The Samsung XP941

In June last year, Samsung made an announcement that they were mass producing the industry's first native PCIe SSD: the XP941. In the enterprise world, native PCIe SSDs were nothing new but in the consumer market all PCIe SSDs had previously just used several SATA SSDs behind a PCIe bridge. Samsung didn't reveal many details about the XP941 and all we knew was that it was capable of speeds up to 1,400MB/s and would be available in capacities of 128GB, 256GB and 512GB. Given that the XP941 was (and still is) an OEM-only product, that wasn't surprising. OEM clients often don't want the components they are buying to be put under a public microscope as it may lead to confusion among their customers (e.g. why isn't the drive in my laptop performing as well as the drive in the review?).

Photography by Juha Kokkonen

The XP941 is available only in M.2 2280 form factor. The four-digit code refers to the size of the drive in millimeters and 2280 is currently the second largest size according to the M.2 standard. Basically, the first two digits refer to the width, which per M.2 standard is always 22mm (hence the 22 in the code) and the last two digits describe the length, which in this case is 80mm. There are four possible lengths in the M.2 spec: 42mm, 60mm, 80mm and 110mm, and the purpose of different lengths is to allow manufacturers to design drives for multiple uses.

The reason for the variable size comes from mSATA, where the issue industry had problems with the fixed size. That's why Apple, ASUS, and others went with custom designs in order to fit more NAND packages on the PCB. I believe 80mm (i.e. 2280) will be the most popular form factor as it's capable of holding up to eight NAND packages but especially drives that are aimed for tablets and other ultra mobile devices may utilize the smaller 2242 and 2260 form factors.

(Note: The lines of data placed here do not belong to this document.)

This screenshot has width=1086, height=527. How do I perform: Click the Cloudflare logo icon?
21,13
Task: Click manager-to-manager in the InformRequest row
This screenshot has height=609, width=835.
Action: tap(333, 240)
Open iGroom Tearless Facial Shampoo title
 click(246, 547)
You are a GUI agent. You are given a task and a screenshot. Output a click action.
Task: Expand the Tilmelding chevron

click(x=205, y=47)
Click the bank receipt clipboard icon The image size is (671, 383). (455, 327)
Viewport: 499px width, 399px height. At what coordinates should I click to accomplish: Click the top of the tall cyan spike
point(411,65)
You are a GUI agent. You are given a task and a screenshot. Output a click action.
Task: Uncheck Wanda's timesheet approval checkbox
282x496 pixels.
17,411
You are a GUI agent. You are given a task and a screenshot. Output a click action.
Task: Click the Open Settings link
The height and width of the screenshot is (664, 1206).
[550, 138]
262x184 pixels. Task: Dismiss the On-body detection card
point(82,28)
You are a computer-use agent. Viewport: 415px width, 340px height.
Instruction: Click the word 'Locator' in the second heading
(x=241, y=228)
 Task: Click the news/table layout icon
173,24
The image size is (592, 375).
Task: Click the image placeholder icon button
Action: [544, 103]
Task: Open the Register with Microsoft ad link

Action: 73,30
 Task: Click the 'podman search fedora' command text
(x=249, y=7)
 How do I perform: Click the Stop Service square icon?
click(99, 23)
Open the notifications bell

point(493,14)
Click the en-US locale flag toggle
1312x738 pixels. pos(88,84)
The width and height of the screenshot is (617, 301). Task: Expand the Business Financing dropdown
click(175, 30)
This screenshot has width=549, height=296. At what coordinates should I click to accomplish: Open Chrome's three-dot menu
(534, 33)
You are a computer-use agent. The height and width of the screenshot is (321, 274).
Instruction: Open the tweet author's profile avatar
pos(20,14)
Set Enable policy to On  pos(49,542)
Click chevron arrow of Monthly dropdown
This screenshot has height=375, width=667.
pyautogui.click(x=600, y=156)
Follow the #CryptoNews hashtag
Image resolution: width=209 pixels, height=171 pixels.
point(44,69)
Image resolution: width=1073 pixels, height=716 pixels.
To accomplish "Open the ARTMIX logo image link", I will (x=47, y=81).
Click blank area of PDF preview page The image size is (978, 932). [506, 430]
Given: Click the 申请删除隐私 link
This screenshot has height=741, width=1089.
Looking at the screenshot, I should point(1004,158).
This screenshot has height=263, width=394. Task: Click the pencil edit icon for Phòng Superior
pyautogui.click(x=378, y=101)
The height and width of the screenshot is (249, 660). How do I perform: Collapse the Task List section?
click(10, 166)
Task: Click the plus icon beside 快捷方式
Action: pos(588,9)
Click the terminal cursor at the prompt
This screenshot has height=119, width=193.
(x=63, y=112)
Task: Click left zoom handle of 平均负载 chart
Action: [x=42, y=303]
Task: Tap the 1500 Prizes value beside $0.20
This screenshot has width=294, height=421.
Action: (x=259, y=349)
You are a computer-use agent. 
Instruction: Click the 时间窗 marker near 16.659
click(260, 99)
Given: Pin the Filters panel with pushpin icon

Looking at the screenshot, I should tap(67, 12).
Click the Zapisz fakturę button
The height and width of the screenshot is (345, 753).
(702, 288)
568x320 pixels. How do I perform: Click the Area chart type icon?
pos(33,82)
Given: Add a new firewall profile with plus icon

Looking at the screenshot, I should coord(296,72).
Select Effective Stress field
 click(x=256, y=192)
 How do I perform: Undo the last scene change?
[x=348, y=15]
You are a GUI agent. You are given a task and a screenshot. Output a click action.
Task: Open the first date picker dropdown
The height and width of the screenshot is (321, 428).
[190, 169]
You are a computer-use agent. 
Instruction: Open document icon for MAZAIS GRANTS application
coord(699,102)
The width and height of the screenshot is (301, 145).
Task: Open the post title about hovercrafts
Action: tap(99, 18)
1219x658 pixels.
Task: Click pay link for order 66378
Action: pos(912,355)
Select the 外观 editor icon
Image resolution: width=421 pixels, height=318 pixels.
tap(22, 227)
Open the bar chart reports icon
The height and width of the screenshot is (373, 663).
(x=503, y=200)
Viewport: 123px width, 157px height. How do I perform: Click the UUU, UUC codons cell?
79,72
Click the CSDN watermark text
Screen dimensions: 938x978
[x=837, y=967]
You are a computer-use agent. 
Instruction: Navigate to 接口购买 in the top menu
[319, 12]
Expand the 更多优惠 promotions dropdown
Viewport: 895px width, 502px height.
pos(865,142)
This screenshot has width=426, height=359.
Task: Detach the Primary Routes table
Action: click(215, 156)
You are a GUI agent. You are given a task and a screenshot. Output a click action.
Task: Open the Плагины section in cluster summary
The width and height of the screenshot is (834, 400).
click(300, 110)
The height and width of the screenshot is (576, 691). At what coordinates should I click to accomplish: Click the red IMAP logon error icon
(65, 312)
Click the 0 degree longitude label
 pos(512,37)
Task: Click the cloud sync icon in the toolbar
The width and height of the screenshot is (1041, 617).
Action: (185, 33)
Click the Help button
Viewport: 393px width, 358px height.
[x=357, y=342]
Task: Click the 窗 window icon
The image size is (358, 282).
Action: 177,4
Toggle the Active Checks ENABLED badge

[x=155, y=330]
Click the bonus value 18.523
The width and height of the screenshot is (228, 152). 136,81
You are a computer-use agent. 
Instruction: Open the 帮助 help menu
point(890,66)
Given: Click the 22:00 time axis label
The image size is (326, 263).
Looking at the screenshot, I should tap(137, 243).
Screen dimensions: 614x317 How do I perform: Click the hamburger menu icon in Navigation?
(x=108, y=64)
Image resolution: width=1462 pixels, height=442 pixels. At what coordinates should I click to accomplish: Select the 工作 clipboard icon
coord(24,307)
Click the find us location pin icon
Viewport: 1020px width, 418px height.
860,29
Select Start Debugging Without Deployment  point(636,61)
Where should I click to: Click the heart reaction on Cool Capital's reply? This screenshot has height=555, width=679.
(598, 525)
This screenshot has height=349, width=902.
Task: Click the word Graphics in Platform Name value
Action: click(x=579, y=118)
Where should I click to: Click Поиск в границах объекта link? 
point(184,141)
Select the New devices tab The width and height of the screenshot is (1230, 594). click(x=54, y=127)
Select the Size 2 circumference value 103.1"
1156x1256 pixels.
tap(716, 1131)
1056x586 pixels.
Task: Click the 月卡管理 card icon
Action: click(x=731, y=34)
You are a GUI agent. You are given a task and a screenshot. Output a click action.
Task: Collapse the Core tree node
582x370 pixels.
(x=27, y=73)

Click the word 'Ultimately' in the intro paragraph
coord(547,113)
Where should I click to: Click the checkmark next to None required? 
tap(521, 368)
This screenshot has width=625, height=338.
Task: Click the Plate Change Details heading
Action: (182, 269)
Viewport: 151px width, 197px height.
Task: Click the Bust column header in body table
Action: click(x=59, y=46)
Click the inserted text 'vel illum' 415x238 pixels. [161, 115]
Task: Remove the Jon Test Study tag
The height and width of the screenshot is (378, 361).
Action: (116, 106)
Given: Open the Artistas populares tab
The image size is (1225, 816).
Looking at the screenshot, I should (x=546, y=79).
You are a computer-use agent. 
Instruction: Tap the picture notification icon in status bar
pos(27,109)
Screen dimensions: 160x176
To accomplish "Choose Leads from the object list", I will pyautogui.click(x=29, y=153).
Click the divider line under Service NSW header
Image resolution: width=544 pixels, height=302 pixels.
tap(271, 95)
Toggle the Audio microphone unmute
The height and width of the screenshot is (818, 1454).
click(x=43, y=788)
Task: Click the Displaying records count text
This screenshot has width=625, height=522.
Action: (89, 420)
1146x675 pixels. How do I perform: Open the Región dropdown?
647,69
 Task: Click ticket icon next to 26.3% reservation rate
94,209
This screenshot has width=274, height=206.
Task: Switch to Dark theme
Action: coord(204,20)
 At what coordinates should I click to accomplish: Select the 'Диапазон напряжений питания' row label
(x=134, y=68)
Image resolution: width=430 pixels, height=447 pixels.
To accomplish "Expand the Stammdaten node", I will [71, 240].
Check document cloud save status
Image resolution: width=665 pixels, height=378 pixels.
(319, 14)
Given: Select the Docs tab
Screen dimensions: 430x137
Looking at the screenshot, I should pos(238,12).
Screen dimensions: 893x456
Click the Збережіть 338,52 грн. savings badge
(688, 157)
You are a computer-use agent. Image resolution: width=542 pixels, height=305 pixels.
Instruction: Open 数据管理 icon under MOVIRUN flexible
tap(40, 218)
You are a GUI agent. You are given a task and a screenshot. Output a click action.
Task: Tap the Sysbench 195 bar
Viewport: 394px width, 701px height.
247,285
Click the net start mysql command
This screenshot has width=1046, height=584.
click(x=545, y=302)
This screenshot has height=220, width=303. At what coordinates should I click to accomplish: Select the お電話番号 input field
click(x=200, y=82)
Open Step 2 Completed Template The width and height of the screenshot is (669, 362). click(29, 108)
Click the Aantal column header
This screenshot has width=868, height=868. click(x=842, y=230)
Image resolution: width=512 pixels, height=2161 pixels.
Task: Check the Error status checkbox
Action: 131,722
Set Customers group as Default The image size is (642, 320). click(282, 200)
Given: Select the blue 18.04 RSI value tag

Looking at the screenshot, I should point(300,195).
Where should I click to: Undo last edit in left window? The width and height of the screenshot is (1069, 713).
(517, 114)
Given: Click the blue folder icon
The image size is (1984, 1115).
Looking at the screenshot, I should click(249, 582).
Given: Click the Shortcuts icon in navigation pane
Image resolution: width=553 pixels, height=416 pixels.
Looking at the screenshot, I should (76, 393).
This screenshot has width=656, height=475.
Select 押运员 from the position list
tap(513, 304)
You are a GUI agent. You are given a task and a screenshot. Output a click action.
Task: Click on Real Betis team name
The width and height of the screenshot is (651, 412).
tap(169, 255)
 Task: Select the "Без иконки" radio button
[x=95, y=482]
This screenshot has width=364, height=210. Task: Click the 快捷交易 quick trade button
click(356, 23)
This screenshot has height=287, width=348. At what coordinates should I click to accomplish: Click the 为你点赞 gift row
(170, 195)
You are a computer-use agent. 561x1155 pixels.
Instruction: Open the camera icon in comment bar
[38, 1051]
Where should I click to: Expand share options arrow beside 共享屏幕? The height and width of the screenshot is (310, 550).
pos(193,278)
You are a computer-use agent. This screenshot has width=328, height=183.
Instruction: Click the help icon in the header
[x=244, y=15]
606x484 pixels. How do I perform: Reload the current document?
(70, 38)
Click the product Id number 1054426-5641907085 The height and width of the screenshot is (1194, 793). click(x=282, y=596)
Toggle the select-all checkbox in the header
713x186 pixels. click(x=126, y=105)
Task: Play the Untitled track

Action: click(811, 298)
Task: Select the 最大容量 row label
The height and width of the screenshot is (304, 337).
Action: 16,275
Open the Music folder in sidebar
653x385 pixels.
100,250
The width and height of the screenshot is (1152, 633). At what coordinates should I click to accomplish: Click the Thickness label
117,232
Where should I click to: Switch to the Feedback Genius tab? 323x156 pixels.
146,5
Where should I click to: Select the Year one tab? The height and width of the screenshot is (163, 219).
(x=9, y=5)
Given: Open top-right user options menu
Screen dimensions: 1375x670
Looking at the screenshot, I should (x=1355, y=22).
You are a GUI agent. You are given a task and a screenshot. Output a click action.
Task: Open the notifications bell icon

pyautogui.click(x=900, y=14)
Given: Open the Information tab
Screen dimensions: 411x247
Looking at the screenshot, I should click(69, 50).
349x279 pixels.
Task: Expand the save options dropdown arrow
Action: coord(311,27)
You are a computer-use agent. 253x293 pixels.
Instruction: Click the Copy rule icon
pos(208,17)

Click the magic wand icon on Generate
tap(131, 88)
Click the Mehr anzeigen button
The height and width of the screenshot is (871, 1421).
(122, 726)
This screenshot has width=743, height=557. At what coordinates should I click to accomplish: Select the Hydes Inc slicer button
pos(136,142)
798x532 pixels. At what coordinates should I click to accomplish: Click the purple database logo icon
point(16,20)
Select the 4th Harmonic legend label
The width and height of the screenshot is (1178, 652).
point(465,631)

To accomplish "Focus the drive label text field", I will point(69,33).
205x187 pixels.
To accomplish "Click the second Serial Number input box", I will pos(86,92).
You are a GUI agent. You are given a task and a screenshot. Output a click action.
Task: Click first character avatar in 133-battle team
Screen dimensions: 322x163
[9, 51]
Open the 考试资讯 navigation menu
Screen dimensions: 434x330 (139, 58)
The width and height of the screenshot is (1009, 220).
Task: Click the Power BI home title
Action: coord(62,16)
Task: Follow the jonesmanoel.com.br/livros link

As the XP941 isn't available in retail, Samsung isn't sampling it to media. Fortunately an Australian Samsung OEM retailer, RamCity, was kind enough to send us a review sample. The SSD we received is the highest capacity 512GB model, so we should be able to reach the maximum potential performance. RamCity actually sent us two 512GB drives and I couldn't resist putting the two in RAID 0 configuration in order to see what kind of throughput two drives could offer.

RamCity also sent us a PCIe 3.0 x4 adapter for connecting the drive to our testbed. The adapter in question is a Lycom DT-120, which retails for around $25. There are also other adapters in the market, such as Bplus' dual PCIe 2.0 x4 adapter, but the Lycom is the cheapest I've seen and is likely the best option for the average buyer.

Samsung SSD XP941 Specifications
Capacity 128GB 256GB 512GB
Controller Samsung S4LNO53X01 (PCIe 2.0 x4)
NAND Samsung 19nm MLC
Sequential Read 1000MB/s 1080MB/s 1170MB/s
Sequential Write 450MB/s 800MB/s 950MB/s
4KB Random Read 110K IOPS 120K IOPS 122K IOPS
4KB Random Write 40K IOPS 60K IOPS 72K IOPS
Power (idle / active) 0.08W / 5.8W
Warranty Three years (from RamCity)

The XP941 is based on Samsung's in-house PCIe controller. Samsung isn't willing to disclose any exact details of the controller but I would expect it to be quite similar to the MEX controller found in the 840 EVO, except it utilizes a PCIe interface instead of SATA. The controller supports up to four PCIe 2.0 lanes, so in practice it should be good for up to ~1560MB/s without playing with the PCIe clock settings (it's possible to overclock the PCIe interface for even higher bandwidths). In terms of the software interface, the XP941 is still AHCI based but Samsung does have an NVMe based SSD for the enterprise market. I would say that AHCI is a better solution for the consumer market because the state of NVMe drivers is still a bit of a question and the gains of NVMe are much more significant in the enterprise space (see here why NVMe matters).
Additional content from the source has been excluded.